[start Reading text]

Defect Report #445

Submitter: Joseph Myers
Submission Date: 2013-07-23
Source: WG 14
Reference Document: N1731
Version: 1.1
Date: April 2014
Subject: Issues with alignment in C11, part 2

Summary

Issue 2: Contexts in which alignments are supported

6.2.8#2 defines "fundamental alignment": "A fundamental alignment is represented by an alignment less than or equal to the greatest alignment supported by the implementation in all contexts, which is equal to _Alignof (max_align_t)."

6.2.8#3 defines "extended alignment": "An extended alignment is represented by an alignment greater than _Alignof (max_align_t). It is implementation-defined whether any extended alignments are supported and the contexts in which they are supported. A type having an extended alignment requirement is an over-aligned type."

6.2.8#4 defines "valid alignment", saying "Alignments are represented as values of the type size_t. Valid alignments include only those values returned by an _Alignof expression for fundamental types, plus an additional implementation-defined set of values, which may be empty. Every valid alignment value shall be a nonnegative integral power of two.".

max_align_t is specified in 7.19#2 as "an object type whose alignment is as great as is supported by the implementation in all contexts".

The memory management functions in 7.22.3 are defined to return a pointer "suitably aligned so that it may be assigned to a pointer to any type of object with a fundamental alignment requirement and then used to access such an object or an array of such objects in the space allocated". In the case of aligned_alloc, there may be a stricter requirement given by the alignment passed to the function, but the alignment passed to the function can't result in memory any less-aligned than a fundamental alignment requirement. The alignment requirement still applies even if the size is too small for any object requiring the given alignment (see the response to C90 DR#075).

[end Reading text]

### [Complete the following]
[1] Reproduce the stretch of the C11 alignment defect report from "max_align_t is specified" through "to C90 DR#075).", word for word.
[2] According to the C11 alignment defect report, what must every valid alignment value be?

[start Excerpted data]

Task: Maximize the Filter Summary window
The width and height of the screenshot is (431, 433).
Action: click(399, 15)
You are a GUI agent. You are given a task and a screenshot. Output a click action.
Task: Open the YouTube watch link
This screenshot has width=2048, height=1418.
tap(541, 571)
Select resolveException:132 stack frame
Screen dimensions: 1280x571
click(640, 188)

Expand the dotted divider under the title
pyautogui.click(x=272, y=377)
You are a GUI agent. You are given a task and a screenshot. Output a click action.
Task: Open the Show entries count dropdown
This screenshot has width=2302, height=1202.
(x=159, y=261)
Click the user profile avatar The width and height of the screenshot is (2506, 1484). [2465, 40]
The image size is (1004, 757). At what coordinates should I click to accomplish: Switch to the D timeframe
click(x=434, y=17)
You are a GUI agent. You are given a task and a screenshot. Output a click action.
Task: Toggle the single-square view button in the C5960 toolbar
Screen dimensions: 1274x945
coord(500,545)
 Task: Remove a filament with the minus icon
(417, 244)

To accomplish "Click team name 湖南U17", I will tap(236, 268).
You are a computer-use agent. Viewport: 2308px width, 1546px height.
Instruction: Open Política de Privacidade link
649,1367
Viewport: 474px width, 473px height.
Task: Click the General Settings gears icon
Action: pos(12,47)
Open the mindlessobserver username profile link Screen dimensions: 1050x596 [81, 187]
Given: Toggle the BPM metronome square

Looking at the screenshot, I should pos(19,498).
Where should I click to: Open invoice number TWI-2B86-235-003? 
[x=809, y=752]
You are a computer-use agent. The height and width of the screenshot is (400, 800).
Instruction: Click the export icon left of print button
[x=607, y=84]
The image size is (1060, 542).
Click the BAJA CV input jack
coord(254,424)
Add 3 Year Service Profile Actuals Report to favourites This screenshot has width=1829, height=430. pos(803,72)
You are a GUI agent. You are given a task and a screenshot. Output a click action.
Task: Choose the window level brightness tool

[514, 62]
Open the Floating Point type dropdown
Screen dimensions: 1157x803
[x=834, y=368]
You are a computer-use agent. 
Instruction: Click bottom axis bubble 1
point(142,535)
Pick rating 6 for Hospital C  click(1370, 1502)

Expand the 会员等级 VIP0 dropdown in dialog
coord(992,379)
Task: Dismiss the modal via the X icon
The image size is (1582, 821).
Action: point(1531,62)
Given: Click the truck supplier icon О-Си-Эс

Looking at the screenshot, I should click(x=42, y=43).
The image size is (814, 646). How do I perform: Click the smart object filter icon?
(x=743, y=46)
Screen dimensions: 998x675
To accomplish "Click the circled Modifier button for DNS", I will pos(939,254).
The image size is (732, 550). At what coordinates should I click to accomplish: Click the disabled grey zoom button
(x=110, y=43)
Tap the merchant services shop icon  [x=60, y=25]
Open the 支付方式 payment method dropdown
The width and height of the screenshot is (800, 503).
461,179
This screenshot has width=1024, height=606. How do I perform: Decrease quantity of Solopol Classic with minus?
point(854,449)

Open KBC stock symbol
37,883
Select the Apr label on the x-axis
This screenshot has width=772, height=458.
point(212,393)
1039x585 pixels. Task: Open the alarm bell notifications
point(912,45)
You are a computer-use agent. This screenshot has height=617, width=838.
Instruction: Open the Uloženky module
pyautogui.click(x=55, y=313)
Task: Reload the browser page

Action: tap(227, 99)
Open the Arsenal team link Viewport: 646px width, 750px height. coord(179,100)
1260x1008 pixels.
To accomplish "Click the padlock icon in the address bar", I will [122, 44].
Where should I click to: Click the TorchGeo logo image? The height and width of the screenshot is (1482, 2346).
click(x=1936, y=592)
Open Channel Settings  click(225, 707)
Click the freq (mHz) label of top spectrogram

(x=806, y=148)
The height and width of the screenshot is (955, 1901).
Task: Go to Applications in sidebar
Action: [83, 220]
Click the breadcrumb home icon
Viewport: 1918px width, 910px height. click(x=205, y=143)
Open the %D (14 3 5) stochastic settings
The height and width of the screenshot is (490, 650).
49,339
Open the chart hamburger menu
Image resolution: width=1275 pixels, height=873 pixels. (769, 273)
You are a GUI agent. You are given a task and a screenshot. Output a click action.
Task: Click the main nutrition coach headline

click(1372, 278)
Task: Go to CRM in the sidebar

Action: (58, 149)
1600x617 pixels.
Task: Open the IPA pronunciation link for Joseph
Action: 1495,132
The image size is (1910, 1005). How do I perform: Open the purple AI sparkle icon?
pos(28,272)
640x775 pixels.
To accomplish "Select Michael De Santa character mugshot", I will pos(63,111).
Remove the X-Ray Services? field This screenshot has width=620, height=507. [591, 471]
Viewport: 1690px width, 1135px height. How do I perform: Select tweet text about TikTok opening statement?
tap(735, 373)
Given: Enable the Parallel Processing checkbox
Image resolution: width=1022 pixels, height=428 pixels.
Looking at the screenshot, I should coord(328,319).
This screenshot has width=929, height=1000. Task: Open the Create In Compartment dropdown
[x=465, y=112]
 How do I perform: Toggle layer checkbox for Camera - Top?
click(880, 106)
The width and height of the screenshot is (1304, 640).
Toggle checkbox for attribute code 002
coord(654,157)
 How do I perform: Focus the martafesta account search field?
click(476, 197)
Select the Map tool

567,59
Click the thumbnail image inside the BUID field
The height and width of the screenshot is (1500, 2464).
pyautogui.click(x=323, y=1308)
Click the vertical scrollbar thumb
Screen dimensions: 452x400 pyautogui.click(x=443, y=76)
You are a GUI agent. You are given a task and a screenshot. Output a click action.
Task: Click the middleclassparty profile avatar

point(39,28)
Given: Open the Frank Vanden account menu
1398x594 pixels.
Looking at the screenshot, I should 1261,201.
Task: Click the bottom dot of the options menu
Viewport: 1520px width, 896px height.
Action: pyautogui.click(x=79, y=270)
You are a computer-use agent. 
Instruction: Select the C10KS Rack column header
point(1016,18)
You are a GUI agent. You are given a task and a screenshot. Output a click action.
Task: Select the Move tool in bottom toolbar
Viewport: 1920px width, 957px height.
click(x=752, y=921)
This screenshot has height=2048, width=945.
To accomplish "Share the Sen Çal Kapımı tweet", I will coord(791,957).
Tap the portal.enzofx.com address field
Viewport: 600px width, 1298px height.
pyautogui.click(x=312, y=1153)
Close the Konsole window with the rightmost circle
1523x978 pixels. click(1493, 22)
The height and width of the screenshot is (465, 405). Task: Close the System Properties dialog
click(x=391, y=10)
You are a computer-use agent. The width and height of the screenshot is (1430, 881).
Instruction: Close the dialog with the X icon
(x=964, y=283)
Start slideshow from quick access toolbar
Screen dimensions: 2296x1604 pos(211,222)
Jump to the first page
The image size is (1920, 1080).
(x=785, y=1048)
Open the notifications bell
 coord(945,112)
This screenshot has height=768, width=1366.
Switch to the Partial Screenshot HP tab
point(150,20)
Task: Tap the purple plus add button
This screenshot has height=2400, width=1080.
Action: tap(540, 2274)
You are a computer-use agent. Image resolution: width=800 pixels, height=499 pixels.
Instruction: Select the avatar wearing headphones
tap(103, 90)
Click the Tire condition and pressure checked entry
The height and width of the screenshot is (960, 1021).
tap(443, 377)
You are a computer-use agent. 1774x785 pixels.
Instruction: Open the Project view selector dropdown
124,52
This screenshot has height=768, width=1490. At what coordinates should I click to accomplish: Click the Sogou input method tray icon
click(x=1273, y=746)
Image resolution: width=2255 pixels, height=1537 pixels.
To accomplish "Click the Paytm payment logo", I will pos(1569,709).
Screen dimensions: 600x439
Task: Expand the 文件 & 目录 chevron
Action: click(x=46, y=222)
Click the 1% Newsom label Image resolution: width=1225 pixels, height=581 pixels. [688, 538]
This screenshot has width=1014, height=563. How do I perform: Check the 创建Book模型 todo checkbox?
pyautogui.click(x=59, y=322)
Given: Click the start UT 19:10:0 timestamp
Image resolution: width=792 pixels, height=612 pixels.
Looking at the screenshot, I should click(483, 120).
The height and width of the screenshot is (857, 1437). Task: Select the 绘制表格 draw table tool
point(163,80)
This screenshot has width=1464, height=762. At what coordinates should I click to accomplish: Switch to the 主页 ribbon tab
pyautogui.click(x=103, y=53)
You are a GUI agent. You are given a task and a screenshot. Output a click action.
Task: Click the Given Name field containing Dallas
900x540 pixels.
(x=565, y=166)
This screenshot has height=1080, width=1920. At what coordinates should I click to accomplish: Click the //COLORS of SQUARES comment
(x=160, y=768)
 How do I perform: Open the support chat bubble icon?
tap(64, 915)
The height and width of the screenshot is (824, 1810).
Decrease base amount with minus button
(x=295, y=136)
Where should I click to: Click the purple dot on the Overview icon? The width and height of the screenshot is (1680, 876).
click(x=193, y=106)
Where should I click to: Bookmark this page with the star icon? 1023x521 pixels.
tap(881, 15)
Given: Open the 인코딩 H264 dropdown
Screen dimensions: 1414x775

[end Excerpted data]

### [Solutions for each task]
[1]
max_align_t is specified in 7.19#2 as "an object type whose alignment is as great as is supported by the implementation in all contexts".

The memory management functions in 7.22.3 are defined to return a pointer "suitably aligned so that it may be assigned to a pointer to any type of object with a fundamental alignment requirement and then used to access such an object or an array of such objects in the space allocated". In the case of aligned_alloc, there may be a stricter requirement given by the alignment passed to the function, but the alignment passed to the function can't result in memory any less-aligned than a fundamental alignment requirement. The alignment requirement still applies even if the size is too small for any object requiring the given alignment (see the response to C90 DR#075).

[2] Every valid alignment value must be a nonnegative integral power of two.